## GIVEN INFORMATION
┌──
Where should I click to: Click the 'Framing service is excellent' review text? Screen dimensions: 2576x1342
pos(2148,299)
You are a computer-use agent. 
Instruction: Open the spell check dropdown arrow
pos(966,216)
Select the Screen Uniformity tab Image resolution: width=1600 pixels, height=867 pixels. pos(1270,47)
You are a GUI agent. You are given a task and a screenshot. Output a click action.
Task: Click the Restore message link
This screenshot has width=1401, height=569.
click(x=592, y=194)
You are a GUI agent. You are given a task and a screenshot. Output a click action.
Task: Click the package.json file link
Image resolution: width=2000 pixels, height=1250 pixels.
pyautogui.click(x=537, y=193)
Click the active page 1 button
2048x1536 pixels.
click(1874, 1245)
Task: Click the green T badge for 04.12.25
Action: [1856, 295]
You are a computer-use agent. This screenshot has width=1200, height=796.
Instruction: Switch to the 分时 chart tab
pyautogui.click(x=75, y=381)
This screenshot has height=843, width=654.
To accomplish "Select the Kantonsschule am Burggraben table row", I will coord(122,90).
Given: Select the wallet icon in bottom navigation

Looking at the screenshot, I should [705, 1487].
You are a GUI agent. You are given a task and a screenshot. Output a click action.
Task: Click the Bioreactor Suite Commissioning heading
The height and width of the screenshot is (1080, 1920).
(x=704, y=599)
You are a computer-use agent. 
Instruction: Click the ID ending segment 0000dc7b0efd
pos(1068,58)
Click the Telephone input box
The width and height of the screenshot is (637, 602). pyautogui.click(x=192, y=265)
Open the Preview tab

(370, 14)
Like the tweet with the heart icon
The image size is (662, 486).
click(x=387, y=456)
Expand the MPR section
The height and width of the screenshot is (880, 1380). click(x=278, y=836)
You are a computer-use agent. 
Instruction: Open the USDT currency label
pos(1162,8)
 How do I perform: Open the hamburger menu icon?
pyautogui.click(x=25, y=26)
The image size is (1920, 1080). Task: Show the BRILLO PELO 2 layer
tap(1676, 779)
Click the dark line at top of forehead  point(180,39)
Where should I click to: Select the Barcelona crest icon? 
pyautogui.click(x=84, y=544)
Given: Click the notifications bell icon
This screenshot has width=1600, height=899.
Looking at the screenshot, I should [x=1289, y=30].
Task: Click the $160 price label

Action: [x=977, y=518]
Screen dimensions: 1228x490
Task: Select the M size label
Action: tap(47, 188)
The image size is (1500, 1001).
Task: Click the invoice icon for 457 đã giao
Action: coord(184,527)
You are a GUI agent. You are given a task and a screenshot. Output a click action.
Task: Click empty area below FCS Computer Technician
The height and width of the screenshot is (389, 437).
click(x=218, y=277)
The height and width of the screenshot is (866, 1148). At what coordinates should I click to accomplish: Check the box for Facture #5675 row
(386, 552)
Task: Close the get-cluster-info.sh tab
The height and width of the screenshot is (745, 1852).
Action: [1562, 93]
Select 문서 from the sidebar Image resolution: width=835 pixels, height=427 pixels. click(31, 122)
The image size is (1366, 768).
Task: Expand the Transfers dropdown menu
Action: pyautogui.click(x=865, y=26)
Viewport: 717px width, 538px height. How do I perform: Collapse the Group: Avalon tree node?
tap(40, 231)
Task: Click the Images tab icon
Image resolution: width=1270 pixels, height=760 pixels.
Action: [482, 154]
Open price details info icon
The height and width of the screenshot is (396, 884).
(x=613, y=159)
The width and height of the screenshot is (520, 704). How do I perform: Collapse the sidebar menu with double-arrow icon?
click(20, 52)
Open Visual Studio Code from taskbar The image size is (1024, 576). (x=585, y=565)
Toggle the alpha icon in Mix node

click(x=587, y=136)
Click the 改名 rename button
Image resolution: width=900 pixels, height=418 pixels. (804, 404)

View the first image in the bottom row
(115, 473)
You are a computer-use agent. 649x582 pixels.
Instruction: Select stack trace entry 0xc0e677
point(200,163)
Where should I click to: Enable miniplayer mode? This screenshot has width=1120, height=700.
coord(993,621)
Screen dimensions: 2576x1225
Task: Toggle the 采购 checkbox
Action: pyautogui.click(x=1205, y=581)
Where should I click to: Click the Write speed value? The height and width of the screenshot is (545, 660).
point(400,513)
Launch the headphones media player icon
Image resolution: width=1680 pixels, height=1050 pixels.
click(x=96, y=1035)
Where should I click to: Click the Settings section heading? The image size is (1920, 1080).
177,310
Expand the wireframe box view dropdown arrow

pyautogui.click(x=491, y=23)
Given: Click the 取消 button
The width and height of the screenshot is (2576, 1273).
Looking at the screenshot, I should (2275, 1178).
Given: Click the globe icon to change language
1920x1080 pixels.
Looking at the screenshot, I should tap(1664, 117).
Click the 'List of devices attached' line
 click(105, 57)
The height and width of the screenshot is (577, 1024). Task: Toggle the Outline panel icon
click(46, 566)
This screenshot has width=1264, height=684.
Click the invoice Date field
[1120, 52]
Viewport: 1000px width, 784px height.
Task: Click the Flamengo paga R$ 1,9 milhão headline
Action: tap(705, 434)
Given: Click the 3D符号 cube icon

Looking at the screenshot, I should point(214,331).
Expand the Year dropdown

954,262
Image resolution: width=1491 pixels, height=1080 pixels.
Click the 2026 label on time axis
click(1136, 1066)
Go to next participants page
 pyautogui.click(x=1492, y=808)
└──
## AIM
Please copy all of the data above line for line, keeping every character unchanged.

## COMPLETE RESPONSE
Where should I click to: Click the 'Framing service is excellent' review text? Screen dimensions: 2576x1342
pos(2148,299)
You are a computer-use agent. 
Instruction: Open the spell check dropdown arrow
pos(966,216)
Select the Screen Uniformity tab Image resolution: width=1600 pixels, height=867 pixels. pos(1270,47)
You are a GUI agent. You are given a task and a screenshot. Output a click action.
Task: Click the Restore message link
This screenshot has width=1401, height=569.
click(x=592, y=194)
You are a GUI agent. You are given a task and a screenshot. Output a click action.
Task: Click the package.json file link
Image resolution: width=2000 pixels, height=1250 pixels.
pyautogui.click(x=537, y=193)
Click the active page 1 button
2048x1536 pixels.
click(1874, 1245)
Task: Click the green T badge for 04.12.25
Action: [1856, 295]
You are a computer-use agent. This screenshot has width=1200, height=796.
Instruction: Switch to the 分时 chart tab
pyautogui.click(x=75, y=381)
This screenshot has height=843, width=654.
To accomplish "Select the Kantonsschule am Burggraben table row", I will coord(122,90).
Given: Select the wallet icon in bottom navigation

Looking at the screenshot, I should [705, 1487].
You are a GUI agent. You are given a task and a screenshot. Output a click action.
Task: Click the Bioreactor Suite Commissioning heading
The height and width of the screenshot is (1080, 1920).
(x=704, y=599)
You are a computer-use agent. 
Instruction: Click the ID ending segment 0000dc7b0efd
pos(1068,58)
Click the Telephone input box
The width and height of the screenshot is (637, 602). pyautogui.click(x=192, y=265)
Open the Preview tab

(370, 14)
Like the tweet with the heart icon
The image size is (662, 486).
click(x=387, y=456)
Expand the MPR section
The height and width of the screenshot is (880, 1380). click(x=278, y=836)
You are a computer-use agent. 
Instruction: Open the USDT currency label
pos(1162,8)
 How do I perform: Open the hamburger menu icon?
pyautogui.click(x=25, y=26)
The image size is (1920, 1080). Task: Show the BRILLO PELO 2 layer
tap(1676, 779)
Click the dark line at top of forehead  point(180,39)
Where should I click to: Select the Barcelona crest icon? 
pyautogui.click(x=84, y=544)
Given: Click the notifications bell icon
This screenshot has width=1600, height=899.
Looking at the screenshot, I should [x=1289, y=30].
Task: Click the $160 price label

Action: [x=977, y=518]
Screen dimensions: 1228x490
Task: Select the M size label
Action: tap(47, 188)
The image size is (1500, 1001).
Task: Click the invoice icon for 457 đã giao
Action: coord(184,527)
You are a GUI agent. You are given a task and a screenshot. Output a click action.
Task: Click empty area below FCS Computer Technician
The height and width of the screenshot is (389, 437).
click(x=218, y=277)
The height and width of the screenshot is (866, 1148). At what coordinates should I click to accomplish: Check the box for Facture #5675 row
(386, 552)
Task: Close the get-cluster-info.sh tab
The height and width of the screenshot is (745, 1852).
Action: [1562, 93]
Select 문서 from the sidebar Image resolution: width=835 pixels, height=427 pixels. click(31, 122)
The image size is (1366, 768).
Task: Expand the Transfers dropdown menu
Action: pyautogui.click(x=865, y=26)
Viewport: 717px width, 538px height. How do I perform: Collapse the Group: Avalon tree node?
tap(40, 231)
Task: Click the Images tab icon
Image resolution: width=1270 pixels, height=760 pixels.
Action: [482, 154]
Open price details info icon
The height and width of the screenshot is (396, 884).
(x=613, y=159)
The width and height of the screenshot is (520, 704). How do I perform: Collapse the sidebar menu with double-arrow icon?
click(20, 52)
Open Visual Studio Code from taskbar The image size is (1024, 576). (x=585, y=565)
Toggle the alpha icon in Mix node

click(x=587, y=136)
Click the 改名 rename button
Image resolution: width=900 pixels, height=418 pixels. (804, 404)

View the first image in the bottom row
(115, 473)
You are a computer-use agent. 649x582 pixels.
Instruction: Select stack trace entry 0xc0e677
point(200,163)
Where should I click to: Enable miniplayer mode? This screenshot has width=1120, height=700.
coord(993,621)
Screen dimensions: 2576x1225
Task: Toggle the 采购 checkbox
Action: pyautogui.click(x=1205, y=581)
Where should I click to: Click the Write speed value? The height and width of the screenshot is (545, 660).
point(400,513)
Launch the headphones media player icon
Image resolution: width=1680 pixels, height=1050 pixels.
click(x=96, y=1035)
Where should I click to: Click the Settings section heading? The image size is (1920, 1080).
177,310
Expand the wireframe box view dropdown arrow

pyautogui.click(x=491, y=23)
Given: Click the 取消 button
The width and height of the screenshot is (2576, 1273).
Looking at the screenshot, I should (2275, 1178).
Given: Click the globe icon to change language
1920x1080 pixels.
Looking at the screenshot, I should tap(1664, 117).
Click the 'List of devices attached' line
 click(105, 57)
The height and width of the screenshot is (577, 1024). Task: Toggle the Outline panel icon
click(46, 566)
This screenshot has width=1264, height=684.
Click the invoice Date field
[1120, 52]
Viewport: 1000px width, 784px height.
Task: Click the Flamengo paga R$ 1,9 milhão headline
Action: tap(705, 434)
Given: Click the 3D符号 cube icon

Looking at the screenshot, I should point(214,331).
Expand the Year dropdown

954,262
Image resolution: width=1491 pixels, height=1080 pixels.
Click the 2026 label on time axis
click(1136, 1066)
Go to next participants page
 pyautogui.click(x=1492, y=808)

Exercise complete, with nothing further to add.